We lived in a huge, ten-bedroom chalet in Switzerland which had once been a quaint bed and breakfast. If it weren’t for the Family’s avoidance of even basic upkeep, it would have been like something you’d see on a postcard. Our window boxes were filled with rotting memories of carnations, the roof leaked, and the floors sagged under the weight of all the people they supported. We’d managed to cram nearly seventy of us into this particular home. Its one virtue was that it was close enough to the American military bases in Germany that we could pick up Armed Forces Radio. That was important, because I had a radio.

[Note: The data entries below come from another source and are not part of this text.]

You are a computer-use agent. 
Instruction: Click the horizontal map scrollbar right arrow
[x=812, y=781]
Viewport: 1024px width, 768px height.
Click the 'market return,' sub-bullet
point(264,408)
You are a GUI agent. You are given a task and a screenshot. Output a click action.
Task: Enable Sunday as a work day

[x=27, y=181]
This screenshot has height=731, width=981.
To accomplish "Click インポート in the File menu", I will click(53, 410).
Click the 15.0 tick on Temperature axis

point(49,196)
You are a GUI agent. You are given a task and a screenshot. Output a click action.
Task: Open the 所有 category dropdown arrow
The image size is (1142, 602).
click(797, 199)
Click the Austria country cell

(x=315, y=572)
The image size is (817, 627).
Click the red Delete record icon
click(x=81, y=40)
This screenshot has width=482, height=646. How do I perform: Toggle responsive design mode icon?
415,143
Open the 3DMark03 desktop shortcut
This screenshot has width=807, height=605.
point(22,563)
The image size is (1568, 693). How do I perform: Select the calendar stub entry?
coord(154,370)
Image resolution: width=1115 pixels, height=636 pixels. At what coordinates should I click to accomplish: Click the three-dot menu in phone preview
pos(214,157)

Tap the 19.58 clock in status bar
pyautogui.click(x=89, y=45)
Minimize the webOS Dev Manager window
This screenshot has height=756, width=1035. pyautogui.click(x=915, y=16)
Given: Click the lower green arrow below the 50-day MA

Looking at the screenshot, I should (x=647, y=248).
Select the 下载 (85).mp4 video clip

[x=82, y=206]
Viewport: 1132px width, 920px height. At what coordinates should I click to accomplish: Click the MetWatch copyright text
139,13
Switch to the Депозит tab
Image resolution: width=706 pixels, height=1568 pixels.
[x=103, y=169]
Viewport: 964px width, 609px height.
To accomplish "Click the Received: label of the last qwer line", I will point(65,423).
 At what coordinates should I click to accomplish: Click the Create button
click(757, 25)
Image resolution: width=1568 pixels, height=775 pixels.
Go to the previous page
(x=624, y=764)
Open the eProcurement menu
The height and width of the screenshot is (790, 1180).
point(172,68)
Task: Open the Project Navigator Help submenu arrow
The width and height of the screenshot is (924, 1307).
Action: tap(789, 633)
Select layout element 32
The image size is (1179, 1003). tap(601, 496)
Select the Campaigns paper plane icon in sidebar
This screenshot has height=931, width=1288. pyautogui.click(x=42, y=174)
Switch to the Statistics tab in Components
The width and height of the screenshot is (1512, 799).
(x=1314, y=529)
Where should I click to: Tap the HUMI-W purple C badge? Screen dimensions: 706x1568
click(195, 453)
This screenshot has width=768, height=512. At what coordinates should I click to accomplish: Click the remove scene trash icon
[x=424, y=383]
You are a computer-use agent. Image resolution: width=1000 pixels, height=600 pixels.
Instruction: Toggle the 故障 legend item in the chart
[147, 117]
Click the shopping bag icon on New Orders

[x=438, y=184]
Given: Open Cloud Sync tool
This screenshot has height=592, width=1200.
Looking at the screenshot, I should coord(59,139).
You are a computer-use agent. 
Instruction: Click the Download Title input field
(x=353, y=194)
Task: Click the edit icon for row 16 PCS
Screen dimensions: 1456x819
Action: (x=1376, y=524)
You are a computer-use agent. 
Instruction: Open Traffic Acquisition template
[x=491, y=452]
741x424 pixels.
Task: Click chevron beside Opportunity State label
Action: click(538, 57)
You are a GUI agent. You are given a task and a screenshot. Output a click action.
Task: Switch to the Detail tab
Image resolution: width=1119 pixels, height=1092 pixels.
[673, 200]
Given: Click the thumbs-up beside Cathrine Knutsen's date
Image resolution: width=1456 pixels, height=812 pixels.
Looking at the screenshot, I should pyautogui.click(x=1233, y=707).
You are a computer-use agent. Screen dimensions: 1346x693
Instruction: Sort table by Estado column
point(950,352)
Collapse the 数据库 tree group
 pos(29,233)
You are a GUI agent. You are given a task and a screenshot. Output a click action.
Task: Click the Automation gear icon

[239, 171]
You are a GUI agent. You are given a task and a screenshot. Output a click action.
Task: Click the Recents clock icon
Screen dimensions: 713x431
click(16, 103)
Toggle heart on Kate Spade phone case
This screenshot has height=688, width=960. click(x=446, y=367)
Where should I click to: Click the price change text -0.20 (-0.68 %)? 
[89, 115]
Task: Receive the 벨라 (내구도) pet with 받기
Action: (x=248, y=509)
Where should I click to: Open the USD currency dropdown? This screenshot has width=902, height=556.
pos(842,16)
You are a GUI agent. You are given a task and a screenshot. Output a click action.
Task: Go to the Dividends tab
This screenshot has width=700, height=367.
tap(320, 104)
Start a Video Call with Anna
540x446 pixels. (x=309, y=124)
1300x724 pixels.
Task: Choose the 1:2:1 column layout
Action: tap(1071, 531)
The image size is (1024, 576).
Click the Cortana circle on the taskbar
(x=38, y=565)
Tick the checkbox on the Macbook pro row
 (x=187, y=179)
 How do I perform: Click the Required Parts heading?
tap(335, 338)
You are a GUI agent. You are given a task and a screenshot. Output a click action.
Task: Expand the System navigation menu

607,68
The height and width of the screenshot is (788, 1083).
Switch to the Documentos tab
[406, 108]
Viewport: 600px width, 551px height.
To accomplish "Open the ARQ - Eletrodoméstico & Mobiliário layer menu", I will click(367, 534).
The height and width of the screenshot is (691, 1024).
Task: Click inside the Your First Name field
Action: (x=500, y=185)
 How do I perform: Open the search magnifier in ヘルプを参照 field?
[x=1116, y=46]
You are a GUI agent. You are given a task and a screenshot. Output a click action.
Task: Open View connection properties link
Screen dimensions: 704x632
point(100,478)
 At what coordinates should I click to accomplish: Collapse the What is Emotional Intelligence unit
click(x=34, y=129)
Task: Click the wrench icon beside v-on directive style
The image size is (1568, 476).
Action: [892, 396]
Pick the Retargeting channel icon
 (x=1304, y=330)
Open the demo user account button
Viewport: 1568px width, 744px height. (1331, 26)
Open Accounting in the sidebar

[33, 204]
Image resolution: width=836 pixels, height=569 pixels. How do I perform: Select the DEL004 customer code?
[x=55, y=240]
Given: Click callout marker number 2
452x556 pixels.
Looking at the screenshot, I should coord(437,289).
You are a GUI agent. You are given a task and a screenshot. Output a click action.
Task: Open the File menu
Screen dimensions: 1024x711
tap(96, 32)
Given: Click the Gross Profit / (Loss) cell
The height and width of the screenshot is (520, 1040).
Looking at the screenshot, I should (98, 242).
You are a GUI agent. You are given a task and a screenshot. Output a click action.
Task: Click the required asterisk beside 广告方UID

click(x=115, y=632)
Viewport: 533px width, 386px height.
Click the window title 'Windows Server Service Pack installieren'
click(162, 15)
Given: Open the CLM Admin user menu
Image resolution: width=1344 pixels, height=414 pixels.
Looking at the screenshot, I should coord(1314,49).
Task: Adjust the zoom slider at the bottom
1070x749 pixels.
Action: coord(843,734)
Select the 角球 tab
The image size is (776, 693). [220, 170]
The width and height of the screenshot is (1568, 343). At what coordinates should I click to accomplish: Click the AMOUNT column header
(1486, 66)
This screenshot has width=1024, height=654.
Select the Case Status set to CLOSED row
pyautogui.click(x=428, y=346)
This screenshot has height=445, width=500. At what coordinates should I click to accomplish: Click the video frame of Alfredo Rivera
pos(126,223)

One night, a home shepherd called Auntie Mercy shook my shoulder to wake me. My first thought was that the Romans were at the door. Romans were cops and we practiced constantly for when they made their inevitable raid on our home. As Auntie Mercy put a finger to her lips to shush me, I looked around and saw that the other kids were still asleep. This was not a good sign. I followed her out onto the landing in my undershirt and panties because when a home shepherd summons you, you don’t stop to get dressed. She didn’t say a word, only turned, and I followed her down the stairs.
The other home shepherds were in the dining room along with the shepherd for my age group, Uncle Stephan, who waved his weirdly hairless arm at me and said, “Have a seat, sweetie.” When a word like sweetie, so innocent and saccharine, slips out of the wrong mouth, you’ll wish you were wearing pants. I sat in the chair facing them, and rubbed my eyes, acting sleepy to buy time, like staring down a gun and pleading for a cigarette.
“Should we pray?” asked Auntie Mercy. We held hands, mine clammy, and we prayed as I flicked a hardened, yellow grain of overboiled rice with my toe. The eels began to turn in my stomach as I waited for the inevitable next line.
“Do you have anything to tell us?”
I started small with the confessions. I’d played this game before. “I haven’t been putting my heart into my chores,” I said. If I got it right on the first guess, they’d just keep digging for more. I would give them anything. I would have to. But I wasn’t giving up my radio.
One thing most cults have in common is you have to give up everything to join. In that home, and every other home I’d lived in, there was a pile somewhere of random items someone had given up to follow Jesus. If Grandma or Aunt Nancy sends you a package, that goes in the pile too. Occasionally, all this crap is divvied out to those who need the supplies, or those with enough pull to get something they want. When I had been tasked to clean up the pile, I found the radio.
Faithy caught me listening the first night. She slept below me, in the middle bunk of the triple-decker. I was up top. Wherever we went, the bunks were built out of two-by-fours and plywood. The mattresses were bare foam, but weren’t too bad. The foam was easy to cut into if you wanted to hide something—hard-boiled eggs, a book, a corner of a chocolate bar, or even a radio. Faithy and I hadn’t talked much because I had been on silence restriction and not allowed to speak to anyone but a shepherd.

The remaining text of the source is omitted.